Dataset records ::
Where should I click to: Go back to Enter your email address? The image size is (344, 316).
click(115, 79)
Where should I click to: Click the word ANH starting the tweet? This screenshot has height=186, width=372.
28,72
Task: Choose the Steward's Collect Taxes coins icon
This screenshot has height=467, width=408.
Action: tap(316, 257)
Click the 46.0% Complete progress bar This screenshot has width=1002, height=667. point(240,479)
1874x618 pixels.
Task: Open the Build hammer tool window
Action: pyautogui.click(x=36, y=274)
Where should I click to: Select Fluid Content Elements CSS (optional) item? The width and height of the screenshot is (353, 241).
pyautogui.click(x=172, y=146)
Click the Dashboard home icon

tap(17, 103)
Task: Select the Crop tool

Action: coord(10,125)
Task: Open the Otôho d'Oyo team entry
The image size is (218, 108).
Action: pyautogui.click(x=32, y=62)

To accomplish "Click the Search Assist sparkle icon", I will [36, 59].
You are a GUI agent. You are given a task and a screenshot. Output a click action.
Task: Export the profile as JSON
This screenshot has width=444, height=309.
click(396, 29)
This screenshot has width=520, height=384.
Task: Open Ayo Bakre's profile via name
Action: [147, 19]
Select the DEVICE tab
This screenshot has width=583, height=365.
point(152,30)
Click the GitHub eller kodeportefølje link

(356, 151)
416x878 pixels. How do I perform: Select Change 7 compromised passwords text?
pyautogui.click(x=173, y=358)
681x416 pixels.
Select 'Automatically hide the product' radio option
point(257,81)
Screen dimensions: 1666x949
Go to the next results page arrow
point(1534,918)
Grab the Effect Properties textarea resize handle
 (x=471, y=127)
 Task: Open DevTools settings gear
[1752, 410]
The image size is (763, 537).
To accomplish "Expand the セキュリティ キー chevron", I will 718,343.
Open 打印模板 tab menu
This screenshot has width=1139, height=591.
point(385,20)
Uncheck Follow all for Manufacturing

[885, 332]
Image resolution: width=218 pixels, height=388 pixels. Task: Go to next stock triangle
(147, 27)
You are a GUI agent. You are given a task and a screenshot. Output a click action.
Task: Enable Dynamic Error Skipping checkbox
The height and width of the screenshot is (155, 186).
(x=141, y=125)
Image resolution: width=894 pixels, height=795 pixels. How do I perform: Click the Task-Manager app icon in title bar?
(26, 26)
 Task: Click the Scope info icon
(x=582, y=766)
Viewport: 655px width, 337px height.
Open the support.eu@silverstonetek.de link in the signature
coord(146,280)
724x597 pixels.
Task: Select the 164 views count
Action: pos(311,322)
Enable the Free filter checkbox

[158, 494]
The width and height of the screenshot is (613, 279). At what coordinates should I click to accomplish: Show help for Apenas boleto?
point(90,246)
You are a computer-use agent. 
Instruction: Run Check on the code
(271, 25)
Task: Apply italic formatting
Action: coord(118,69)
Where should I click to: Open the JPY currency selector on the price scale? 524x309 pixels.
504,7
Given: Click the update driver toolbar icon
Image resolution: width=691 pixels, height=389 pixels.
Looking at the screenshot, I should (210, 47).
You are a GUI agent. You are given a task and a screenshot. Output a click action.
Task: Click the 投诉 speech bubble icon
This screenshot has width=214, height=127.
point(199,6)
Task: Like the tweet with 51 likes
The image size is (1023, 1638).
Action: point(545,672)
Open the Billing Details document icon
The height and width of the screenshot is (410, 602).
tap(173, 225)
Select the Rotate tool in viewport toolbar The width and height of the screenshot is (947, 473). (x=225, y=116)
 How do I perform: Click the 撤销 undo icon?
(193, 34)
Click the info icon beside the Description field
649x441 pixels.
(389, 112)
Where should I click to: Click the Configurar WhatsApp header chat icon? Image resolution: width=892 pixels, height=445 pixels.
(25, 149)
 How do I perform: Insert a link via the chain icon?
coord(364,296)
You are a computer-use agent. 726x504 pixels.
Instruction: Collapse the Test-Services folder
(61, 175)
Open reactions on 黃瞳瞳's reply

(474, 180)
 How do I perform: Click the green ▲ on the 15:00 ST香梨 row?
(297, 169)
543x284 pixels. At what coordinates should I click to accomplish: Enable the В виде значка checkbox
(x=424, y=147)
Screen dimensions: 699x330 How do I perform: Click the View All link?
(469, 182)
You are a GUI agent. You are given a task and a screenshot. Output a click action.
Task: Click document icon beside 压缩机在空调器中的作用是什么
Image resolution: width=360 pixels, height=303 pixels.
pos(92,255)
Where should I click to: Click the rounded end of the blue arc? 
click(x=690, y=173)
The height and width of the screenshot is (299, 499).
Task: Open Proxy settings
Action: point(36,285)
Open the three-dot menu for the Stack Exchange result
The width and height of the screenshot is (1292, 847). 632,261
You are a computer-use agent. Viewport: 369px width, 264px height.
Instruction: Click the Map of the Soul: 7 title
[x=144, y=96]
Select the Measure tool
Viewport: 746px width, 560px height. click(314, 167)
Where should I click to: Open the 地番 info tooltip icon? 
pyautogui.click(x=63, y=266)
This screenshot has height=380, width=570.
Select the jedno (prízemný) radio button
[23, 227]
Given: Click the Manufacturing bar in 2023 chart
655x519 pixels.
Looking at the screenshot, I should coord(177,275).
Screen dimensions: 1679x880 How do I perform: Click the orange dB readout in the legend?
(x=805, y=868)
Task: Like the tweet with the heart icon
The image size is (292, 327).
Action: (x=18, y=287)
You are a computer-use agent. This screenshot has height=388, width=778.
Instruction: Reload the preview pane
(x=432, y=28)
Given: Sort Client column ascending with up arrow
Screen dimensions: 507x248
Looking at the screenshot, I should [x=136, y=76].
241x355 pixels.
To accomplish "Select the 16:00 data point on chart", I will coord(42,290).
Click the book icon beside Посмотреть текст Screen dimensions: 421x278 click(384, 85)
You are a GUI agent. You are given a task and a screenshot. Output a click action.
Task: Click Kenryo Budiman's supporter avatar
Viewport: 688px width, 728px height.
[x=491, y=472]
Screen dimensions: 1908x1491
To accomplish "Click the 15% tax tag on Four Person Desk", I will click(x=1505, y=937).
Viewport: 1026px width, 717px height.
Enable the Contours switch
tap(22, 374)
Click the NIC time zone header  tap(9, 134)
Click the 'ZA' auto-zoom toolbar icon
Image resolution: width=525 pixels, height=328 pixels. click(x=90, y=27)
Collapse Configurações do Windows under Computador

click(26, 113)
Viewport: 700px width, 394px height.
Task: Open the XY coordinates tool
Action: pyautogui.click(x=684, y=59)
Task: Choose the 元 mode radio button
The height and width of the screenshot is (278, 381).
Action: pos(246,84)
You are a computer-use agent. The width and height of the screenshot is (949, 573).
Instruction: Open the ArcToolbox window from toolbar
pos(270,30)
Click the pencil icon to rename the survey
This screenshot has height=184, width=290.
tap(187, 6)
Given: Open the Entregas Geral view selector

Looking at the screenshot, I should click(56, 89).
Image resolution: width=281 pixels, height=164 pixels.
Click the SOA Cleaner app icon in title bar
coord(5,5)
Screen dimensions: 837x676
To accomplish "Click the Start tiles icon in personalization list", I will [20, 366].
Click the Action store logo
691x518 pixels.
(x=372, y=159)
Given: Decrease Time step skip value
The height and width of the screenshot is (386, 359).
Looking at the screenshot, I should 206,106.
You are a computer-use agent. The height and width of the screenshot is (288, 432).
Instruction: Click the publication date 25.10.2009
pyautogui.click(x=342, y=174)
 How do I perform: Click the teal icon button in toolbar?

Written request ::
Rescale the lines from the start of the listing through the line containing "Action: tap(316, 257)", inclusive, and give them in full, requests included. Multiply every coordinate in the answers by 0.7 and round it to a whole number, with halves rounding up.

Exercise solution ::
Where should I click to: Go back to Enter your email address? The image size is (344, 316).
click(81, 55)
Where should I click to: Click the word ANH starting the tweet? This screenshot has height=186, width=372.
20,50
Task: Choose the Steward's Collect Taxes coins icon
This screenshot has height=467, width=408.
Action: tap(221, 180)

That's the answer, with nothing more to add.